_Exercise description_:
According to the catalyst microscopy text below, what lattice spacing was measured for TiO2 in the 2 wt% Ru/TiO2 catalyst?

== Document ==

To further investigate the morphology and structure of the catalysts, high-resolution transmission electron microscopy (HRTEM) were conducted. The measured average particle sizes of TiO2 and black TiO2 are 22.5 ± 3.0 nm and 28.1 ± 4.7 nm, respectively (Fig. S5 in Supporting information). The agglomeration of the catalysts after calcination at high temperature is one possible reason for the increase of average particle size. Additionally, as shown in Figs. 1d and e, Ru nanoparticles in the 2 wt% Ru/TiO2 and 2 wt% Ru/black TiO2 catalysts are loaded on the support surface in the form of small particle and the contact interface between Ru and support can be clearly observed. The lattice fringes belonged to the Ru (002) crystal facet are clearly observed [34]. Owing to the well-contacted interface, efficient photogenerated carriers transferring can be constructed during the reaction. In addition, the lattice fringes of TiO2 in 2 wt% Ru/TiO2 catalyst are orderly arranged, and the lattice spacing is 0.355 nm, belonging to (101) crystal facet of anatase TiO2 [35]. However, it is difficult to observe continuous lattice fringes in 2 wt% Ru/black TiO2. The removal of O during reduction treatment broke the stoichiometric balance of TiO2, forming amorphous phase [20,36]. This result also agrees with the XRD analysis result that the crystallinity of black TiO2 has been weakened structurally.

===
== Excerpted data ==

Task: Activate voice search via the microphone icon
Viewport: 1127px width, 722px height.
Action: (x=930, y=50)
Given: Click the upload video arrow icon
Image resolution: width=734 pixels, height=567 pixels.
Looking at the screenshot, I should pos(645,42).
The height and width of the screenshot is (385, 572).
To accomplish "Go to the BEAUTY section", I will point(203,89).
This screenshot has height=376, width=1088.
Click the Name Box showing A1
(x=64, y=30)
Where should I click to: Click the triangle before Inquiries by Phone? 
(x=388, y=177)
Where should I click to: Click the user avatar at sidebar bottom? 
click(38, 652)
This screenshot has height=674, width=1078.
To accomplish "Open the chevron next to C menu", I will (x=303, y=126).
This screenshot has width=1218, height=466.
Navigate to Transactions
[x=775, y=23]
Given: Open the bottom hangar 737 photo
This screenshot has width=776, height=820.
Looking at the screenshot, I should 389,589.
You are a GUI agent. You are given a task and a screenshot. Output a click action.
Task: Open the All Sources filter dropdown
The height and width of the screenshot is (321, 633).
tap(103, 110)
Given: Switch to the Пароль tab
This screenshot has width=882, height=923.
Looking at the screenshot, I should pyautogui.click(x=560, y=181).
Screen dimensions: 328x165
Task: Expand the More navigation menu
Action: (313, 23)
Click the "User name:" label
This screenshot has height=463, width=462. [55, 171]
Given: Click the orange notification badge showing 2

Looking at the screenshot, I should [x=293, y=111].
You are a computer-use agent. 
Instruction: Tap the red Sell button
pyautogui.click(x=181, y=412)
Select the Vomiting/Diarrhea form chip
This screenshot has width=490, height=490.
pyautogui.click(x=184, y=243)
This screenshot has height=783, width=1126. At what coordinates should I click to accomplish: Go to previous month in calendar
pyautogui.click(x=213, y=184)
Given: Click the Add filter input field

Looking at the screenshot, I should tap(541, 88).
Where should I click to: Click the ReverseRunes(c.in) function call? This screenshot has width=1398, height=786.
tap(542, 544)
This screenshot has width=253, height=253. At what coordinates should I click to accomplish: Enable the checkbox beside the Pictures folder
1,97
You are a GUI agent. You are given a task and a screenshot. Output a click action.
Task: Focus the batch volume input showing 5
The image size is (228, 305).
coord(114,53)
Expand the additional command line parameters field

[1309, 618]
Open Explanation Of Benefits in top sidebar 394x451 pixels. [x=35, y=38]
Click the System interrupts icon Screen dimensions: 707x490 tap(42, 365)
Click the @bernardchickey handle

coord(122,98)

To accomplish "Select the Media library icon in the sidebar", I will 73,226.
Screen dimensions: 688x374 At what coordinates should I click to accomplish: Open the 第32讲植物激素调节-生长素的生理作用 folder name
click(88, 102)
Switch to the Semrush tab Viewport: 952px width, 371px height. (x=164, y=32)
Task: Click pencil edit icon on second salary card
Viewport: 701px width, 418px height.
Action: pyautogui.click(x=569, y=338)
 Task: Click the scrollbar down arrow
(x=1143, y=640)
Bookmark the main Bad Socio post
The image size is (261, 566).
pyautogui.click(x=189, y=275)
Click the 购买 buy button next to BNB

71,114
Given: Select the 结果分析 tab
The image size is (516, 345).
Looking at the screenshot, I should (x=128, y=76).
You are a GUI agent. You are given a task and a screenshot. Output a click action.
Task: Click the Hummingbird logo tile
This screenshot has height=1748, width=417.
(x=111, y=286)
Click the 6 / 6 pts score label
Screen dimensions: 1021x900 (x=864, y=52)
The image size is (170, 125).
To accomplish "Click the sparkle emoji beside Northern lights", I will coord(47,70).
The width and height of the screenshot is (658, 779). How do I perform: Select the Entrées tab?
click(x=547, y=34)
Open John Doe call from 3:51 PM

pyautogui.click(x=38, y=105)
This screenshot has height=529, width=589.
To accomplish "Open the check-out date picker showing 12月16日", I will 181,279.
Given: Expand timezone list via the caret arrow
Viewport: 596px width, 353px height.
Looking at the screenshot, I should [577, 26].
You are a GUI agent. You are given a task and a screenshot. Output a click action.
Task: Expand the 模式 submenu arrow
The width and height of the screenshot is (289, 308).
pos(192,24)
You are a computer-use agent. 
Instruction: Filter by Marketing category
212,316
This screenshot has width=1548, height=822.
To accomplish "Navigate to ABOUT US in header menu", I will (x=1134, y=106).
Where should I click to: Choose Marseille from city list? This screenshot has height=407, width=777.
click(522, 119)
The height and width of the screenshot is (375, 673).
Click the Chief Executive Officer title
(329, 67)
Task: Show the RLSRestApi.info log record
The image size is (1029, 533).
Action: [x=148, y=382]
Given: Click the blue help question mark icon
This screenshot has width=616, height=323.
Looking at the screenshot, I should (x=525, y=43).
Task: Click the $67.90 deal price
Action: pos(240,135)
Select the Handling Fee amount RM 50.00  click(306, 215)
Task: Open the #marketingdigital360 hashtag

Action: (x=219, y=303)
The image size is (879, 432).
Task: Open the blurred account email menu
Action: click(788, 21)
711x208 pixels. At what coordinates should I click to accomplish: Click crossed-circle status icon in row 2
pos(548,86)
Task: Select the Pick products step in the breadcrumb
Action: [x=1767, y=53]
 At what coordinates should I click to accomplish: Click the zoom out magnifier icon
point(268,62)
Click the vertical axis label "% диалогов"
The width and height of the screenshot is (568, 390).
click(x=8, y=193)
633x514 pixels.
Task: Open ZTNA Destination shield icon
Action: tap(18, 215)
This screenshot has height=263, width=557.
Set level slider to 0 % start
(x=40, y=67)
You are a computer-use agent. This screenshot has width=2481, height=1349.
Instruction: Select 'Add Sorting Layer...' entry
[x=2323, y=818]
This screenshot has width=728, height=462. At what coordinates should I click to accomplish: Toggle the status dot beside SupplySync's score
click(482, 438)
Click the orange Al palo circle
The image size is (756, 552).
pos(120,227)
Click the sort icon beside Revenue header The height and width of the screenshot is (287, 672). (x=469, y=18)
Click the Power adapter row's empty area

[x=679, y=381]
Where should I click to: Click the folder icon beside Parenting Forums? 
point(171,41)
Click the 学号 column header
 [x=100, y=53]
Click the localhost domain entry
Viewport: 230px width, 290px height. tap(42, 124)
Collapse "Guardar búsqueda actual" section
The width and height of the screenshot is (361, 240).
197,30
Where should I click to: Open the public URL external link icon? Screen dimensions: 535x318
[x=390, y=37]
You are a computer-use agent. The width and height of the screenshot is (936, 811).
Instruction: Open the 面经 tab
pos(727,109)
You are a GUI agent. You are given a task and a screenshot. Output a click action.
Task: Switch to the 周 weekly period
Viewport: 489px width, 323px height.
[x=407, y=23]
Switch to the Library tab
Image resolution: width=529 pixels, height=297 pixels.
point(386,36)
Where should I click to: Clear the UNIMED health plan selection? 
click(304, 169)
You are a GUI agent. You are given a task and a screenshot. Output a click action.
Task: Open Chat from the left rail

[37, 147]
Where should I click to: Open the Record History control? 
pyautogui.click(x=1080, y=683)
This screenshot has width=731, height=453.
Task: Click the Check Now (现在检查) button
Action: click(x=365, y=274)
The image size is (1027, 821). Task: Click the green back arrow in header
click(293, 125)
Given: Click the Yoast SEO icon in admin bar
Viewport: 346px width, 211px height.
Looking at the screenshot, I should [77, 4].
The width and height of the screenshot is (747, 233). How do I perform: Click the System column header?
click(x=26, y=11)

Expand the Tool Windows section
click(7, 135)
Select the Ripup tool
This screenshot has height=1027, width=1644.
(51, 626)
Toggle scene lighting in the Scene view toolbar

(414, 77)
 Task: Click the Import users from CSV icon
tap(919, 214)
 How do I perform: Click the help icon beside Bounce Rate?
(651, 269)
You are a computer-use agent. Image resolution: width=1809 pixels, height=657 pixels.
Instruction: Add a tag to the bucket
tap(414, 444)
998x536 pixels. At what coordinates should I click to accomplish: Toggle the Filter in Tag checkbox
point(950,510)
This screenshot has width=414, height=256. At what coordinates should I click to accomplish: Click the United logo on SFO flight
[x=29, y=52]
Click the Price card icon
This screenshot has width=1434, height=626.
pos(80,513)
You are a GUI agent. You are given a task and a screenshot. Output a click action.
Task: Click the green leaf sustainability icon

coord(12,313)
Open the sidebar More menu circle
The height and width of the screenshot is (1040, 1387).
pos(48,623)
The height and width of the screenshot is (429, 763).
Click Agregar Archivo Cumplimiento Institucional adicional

===

_Finished answer_:
0.355 nm